## DIRECTION 1
Using the passage on Bohemian Lights, please explain in one to three sentences why the play was not staged during Valle-Inclán's lifetime.
## DIRECTION 2
Extend the passage on Bohemian Lights, picking up right after its final sentence.

## TEXT SECTION
+---+

Valle-Inclán portrays both the Romani (Bohemians) and the members of the Establishment from a historical standpoint, neither praising nor condemning either group. Valle-Inclán juxtaposes the fictional life of Max Estrella and his family with historic events, such as the violent strikes of 1917 and the political arrests of 1919. Through this, Valle-Inclán makes a political statement about many of the controversial issues, both Spanish and international, of his time period: anarchy, revolution, law-of escape (ley de fugas), Lenin, Russia, the war, strikes, syndicates, and the press.

Bohemian Lights was initially serialized and published in a magazine, like many of Valle-Inclán's works. Due to censorship by the Spanish government, Bohemian Lights was not produced in Valle-Inclán's lifetime. It was first published in its entirety in 1920. A second version was published in 1924, with three additional scenes that added to the political statement of the piece: Scene 2, the discussion of Spanish realities versus absurdities in Zarathustra’s bookstore; Scene 6, the shooting of the Catalan prisoner; and Scene 11, the street gathering with the screaming mother.

The play is one act with fifteen scenes. At rise, it is dusk and the blind poet Max Estrella is sitting on the garret with his wife, Madame Collet. Max suggests that he, his wife, and their daughter, Claudinita, all commit collective suicide by burning coal until they asphyxiate. Don Latino comes and informs Max that he has only been able to sell three books. Max and Latino embark on a journey into the streets of Madrid, against the protests of Claudinita and Madame Collet. Scene Two takes place is Zarathustra's bookstore. Max and Latino ask to break the deal with Zarathustra, who declines. Don Gay enters the store and regales the others with tales from his travels.

In Scene Three, Max and Latino enter Lizard-Chopper's tavern. The prostitute Henrietta Tread-well enters and sells lottery tickets to the men in the tavern. Immediately following, Max and Latino stumble drunkenly into the streets, where they meet up with a chorus of Modernists. They create a ruckus and policemen and night-watchmen are called. Max is arrested and taken to the police station, where he is put into a holding room with Serafin-the-Dandy. Max befriends a thirty-year-old Catalan revolutionary when he is taken into a prison cell.

+---+

[A set of data]
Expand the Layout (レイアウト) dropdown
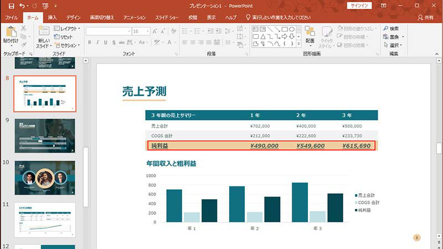(70, 28)
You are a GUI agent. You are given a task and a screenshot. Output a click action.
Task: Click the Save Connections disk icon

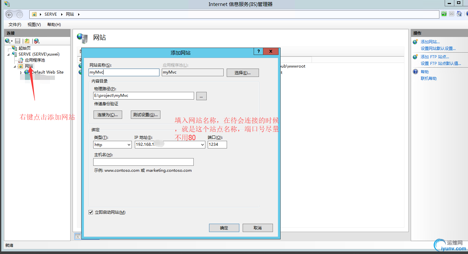[17, 41]
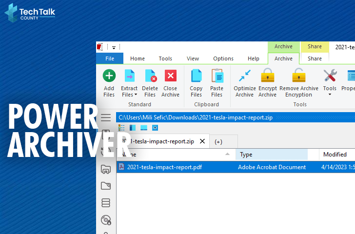Click the Add Files icon
Viewport: 355px width, 234px height.
109,76
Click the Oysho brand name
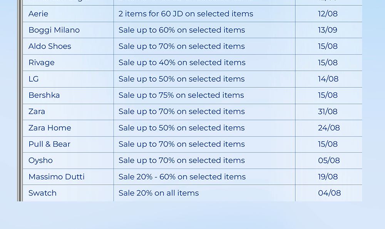Screen dimensions: 385x229 coord(40,160)
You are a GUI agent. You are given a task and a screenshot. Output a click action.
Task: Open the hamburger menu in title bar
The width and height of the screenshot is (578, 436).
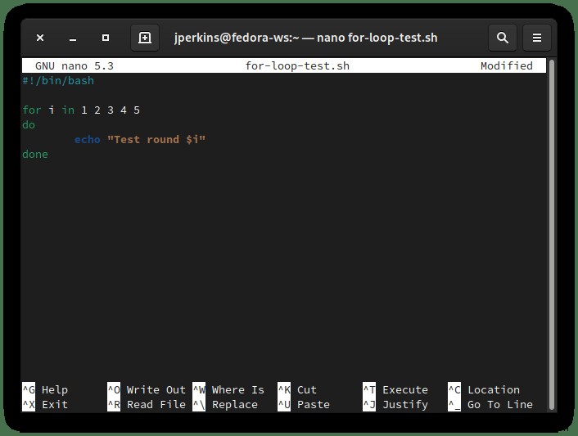[x=537, y=38]
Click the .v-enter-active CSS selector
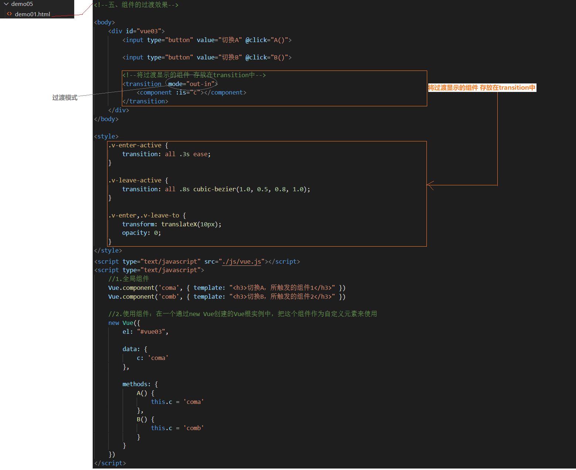Screen dimensions: 576x470 coord(135,145)
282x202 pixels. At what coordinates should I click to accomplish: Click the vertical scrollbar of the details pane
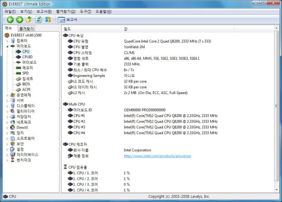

+---+

## WRITTEN RESPONSE 1
Bohemian Lights was not produced during Valle-Inclán's lifetime because the Spanish government censored it.

## WRITTEN RESPONSE 2
Scene Seven takes place in the Editorial Offices of the People's Gazette. Latino speaks to Don Philbert about getting Max's writings published. Philbert tells Latino to urge Max not to drink so much.

In Scene Eight, Max goes to the office of the Secretary of the Interior. Max meets Latino again and they go to the Café Columbus. Max, Latino, and the café owner Rubén discuss mathematical theories. Max and Latino leave the café, along with Ill-Starred, and walk in the park where they meet Old Hag and Beauty Spot.

The next stop on Max's journey is Austrian Madrid, where they witness the shooting of the Catalan prisoner from Scene Two. The prisoner's death affects Max greatly and is the final straw in his decision to end his life.

In Scene Twelve, Latino and Max sit philosophizing on the steps of a doorway. Max laments that nothing is real and life is grotesque, especially in Spain, which he calls a "deformation of European civilization". Max informs Latino that he is going to commit suicide. Latino does not believe him and repeatedly asks him to stop the "macabre joke". Latino leaves Max and begins to head home when he is stopped by a concierge and is informed that the poet Max Estrella has died.

Latino goes to Max's home to tell Madame Collet and Claudinita of Max's death. Both are grief-stricken. Basilio tries to convince the others that Max is not actually dead and performs an "anti-scientific experiment" with a match to prove his point. The experiment fails and all are forced to accept Max's death.

Scene Fourteen opens with two gravediggers joking about the poet's death. Rubén and the Marquis of Bradomín note the parallels to Shakespeare's Hamlet and discuss life and philosophy.

The final scene of the play takes place once again in Lizard-Chopper's tavern. Latino is drinking with a fop, Fan-Fan. Tread-well enters and announces the winning lottery number. Max had purchased the winning number, meaning that Latino would receive the money. He promises to provide for the others in the tavern. A newsvendor enters with copies of the Herald. The front-page story is about the mysterious death of two women on Bastardillos Street by asphyxiation. Latino speculates that it is Max's wife and daughter, and that they have committed suicide over their loss. The play ends with Latino, Lizard-Chopper, and a drunken patron commenting on how strange and nightmarish the world is.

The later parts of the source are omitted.